(DOCUMENTO)
José María y Corina lo habían conversado en alguna de sus tardes de té y facturas: toda muerte engendra ausencias y cada ausencia es un pedazo de muerte que se adhiere para siempre a nuestra piel de solos.
(De El perpetuo exiliado, 2016).

domingo, marzo 24, 2013

La transgresión del lenguaje erótico


El artículo apareció hoy en cartóNPiedra, suplemento cultural de El Telégrafo, con la ilustración de arriba. Esta es la primera de una serie de tres reflexiones sobre literatura y erotismo, a propósito de la presentación de mi libro de cuentos Pubis equinoccial, el sábado 20 de abril a las 6 pm en el salón Porfirio Barba Jacob, de Corferias, en la Feria del Libro de Bogotá 2013.

Recientemente releí Las edades de Lulú, de Almudena Grandes, premio La Sonrisa Vertical, 1989. Lo que me seduce de aquella novela es la dureza de su lenguaje directo en medio del conflicto espiritual del personaje; obsceno, en el sentido transgresor que tiene el término; un lenguaje, a veces brutal, que utilizando los códigos de la pornografía, consigue resignificarlos; en definitiva, un lenguaje sin las concesiones al pudor que suele utilizar el porno blando de esa paraliteratura hedonista que hoy está de moda.

(TAREAS PENDIENTES)
A – Reescribe el documento desde "José María y" hasta "perpetuo exiliado, 2016)." y pon "Elena" en lugar de "Corina".
B – Continúa el documento sobre literatura y erotismo a partir de su última oración.
Los datos provienen de otra fuente.

(DATOS PROPORCIONADOS)
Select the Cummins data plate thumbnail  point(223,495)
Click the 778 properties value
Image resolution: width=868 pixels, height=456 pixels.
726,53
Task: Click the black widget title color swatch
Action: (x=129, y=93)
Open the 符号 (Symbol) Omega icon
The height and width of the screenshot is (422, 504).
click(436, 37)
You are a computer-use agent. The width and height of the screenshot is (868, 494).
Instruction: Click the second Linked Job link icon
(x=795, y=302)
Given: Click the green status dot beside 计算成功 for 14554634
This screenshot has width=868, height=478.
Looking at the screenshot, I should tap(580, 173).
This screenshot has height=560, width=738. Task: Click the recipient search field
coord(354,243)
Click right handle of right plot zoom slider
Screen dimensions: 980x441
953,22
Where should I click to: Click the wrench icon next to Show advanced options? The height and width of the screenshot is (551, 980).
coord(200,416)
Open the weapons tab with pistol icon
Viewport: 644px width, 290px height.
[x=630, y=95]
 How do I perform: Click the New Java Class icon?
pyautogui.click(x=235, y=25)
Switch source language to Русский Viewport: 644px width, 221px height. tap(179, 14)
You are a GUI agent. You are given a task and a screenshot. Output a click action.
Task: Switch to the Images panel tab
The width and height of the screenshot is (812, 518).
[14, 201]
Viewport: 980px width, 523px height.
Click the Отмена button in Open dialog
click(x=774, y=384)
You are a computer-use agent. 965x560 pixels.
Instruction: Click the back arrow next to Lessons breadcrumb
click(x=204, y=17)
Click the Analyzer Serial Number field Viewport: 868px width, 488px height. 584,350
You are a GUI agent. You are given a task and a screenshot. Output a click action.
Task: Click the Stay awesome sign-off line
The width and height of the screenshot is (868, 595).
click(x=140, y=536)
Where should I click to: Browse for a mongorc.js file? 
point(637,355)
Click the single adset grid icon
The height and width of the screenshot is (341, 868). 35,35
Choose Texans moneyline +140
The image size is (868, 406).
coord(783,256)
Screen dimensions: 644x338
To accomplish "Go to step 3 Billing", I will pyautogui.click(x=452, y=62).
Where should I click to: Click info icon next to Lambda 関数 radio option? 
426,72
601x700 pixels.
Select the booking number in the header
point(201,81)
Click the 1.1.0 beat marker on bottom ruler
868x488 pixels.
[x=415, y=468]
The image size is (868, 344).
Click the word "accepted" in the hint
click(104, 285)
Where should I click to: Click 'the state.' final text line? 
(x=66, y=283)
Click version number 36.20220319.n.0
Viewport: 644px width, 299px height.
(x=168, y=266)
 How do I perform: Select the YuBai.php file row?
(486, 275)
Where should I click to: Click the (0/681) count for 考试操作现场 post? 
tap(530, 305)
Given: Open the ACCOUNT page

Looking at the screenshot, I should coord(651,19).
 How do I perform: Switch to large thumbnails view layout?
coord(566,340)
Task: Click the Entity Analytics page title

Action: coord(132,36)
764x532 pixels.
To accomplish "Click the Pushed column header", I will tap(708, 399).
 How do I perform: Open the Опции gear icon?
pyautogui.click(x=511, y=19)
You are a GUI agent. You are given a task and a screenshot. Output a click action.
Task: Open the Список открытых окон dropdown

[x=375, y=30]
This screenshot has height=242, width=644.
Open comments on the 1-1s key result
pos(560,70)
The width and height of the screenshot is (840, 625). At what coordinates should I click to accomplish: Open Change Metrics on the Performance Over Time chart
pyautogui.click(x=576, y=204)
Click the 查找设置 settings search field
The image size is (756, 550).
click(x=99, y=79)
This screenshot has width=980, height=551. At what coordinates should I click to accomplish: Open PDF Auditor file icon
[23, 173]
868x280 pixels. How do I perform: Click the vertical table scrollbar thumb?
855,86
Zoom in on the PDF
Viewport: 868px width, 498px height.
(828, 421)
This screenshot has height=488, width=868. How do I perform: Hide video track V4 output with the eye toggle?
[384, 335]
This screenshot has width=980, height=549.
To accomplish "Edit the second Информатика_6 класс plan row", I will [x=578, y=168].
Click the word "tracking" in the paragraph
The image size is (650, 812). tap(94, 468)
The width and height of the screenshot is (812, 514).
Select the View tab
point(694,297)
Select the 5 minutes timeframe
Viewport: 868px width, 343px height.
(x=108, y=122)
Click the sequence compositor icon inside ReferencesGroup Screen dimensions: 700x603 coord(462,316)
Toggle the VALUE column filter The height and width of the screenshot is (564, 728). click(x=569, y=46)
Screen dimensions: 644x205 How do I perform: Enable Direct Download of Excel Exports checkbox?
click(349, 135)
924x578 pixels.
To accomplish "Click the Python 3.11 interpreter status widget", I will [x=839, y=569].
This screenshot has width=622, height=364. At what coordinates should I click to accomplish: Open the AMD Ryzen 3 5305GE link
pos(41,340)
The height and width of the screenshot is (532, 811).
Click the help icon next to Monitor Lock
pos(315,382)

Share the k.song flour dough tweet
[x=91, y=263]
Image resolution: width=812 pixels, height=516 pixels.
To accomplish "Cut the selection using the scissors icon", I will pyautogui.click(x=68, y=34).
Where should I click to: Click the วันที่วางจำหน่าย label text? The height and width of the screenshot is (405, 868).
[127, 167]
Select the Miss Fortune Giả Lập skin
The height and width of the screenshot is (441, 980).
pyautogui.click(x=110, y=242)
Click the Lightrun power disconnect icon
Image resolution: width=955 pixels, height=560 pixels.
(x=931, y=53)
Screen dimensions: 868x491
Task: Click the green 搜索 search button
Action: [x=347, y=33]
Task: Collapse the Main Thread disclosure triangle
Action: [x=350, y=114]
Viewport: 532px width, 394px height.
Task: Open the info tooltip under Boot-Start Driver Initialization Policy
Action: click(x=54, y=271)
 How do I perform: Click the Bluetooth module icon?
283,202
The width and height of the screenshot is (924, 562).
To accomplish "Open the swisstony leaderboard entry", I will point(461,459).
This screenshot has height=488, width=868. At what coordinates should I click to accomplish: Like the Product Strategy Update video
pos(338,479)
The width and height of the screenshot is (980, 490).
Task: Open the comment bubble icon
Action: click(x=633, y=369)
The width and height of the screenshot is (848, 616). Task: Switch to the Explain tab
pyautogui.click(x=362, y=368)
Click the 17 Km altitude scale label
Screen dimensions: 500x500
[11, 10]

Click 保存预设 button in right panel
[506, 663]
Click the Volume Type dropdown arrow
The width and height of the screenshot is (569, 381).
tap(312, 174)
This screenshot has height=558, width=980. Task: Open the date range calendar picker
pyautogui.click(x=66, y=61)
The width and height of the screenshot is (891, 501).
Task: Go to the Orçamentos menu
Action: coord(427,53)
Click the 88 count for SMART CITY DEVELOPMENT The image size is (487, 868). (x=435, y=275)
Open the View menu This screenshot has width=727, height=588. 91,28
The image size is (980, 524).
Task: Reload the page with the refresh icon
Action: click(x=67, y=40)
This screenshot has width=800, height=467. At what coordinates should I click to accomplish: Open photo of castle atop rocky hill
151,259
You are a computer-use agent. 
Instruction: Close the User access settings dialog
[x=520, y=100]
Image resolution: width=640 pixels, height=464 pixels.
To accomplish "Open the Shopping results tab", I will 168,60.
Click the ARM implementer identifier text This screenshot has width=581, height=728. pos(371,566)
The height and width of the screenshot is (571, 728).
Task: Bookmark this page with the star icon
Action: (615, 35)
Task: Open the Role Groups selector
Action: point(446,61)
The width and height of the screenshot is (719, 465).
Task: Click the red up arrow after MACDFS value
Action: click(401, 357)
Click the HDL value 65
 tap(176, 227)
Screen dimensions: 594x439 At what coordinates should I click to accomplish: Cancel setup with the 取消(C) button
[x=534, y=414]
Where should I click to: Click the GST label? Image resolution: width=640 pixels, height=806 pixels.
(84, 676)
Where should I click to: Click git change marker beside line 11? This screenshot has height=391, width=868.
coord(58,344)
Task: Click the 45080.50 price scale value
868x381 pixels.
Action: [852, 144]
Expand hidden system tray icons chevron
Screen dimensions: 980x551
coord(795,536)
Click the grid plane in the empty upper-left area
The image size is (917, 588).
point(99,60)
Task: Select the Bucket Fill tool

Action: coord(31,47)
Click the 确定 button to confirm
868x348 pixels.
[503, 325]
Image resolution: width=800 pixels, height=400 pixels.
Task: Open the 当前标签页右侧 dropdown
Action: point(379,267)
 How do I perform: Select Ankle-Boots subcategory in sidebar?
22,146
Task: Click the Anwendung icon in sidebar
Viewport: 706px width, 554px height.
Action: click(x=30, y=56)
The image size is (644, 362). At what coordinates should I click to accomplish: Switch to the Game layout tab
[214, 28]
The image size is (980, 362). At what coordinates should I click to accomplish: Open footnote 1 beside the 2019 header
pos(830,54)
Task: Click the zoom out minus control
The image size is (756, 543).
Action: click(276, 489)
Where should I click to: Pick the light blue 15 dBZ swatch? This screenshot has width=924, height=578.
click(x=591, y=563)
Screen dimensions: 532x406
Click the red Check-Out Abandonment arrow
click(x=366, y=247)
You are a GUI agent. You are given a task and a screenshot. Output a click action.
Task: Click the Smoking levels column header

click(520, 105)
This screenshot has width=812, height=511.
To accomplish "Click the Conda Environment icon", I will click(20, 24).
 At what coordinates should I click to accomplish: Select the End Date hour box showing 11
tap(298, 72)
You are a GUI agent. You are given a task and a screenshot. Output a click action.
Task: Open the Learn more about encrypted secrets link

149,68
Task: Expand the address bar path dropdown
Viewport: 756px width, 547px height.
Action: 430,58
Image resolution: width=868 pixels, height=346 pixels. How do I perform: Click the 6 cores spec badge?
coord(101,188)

(RESPUESTAS)
A –
José María y Elena lo habían conversado en alguna de sus tardes de té y facturas: toda muerte engendra ausencias y cada ausencia es un pedazo de muerte que se adhiere para siempre a nuestra piel de solos.
(De El perpetuo exiliado, 2016).

B –
Lulú es la joven vitalmente seducida por la presencia adulta de Pablo, amigo de la familia. Cuando se convierten en pareja, ella se entrega a la tutela erótica de su hombre. El equilibrio entre la aventura erótica y el sosiego cotidiano de la aprendiz estaba garantizado con su maestro: “Pablo tenía muy clara la frontera entre la luz y las sombras, y jamás mezclaba una cosa, solamente una dosis de cada cosa, con la otra, la serena placidez de nuestra vida cotidiana. Con él era muy fácil atravesar la raya y regresar sana y salva al otro lado, caminar por la cuerda floja era fácil, mientras él estaba allí, sosteniéndome. Luego, lo único que tenía que hacer era cerrar los ojos. Él se encargaba de todo lo demás.”


Pero, como sucede con las historias del aprendiz y el maestro, Lulú se independiza del tutelaje de Pablo y emprende un camino por sí sola, que la conduce a los más abyectos abismos de la exploración del deseo. Al final de ese viaje, se da cuenta de que la realización plena del eros requiere de un ingrediente espiritual, que ella había extraviado, para alcanzar la plenitud.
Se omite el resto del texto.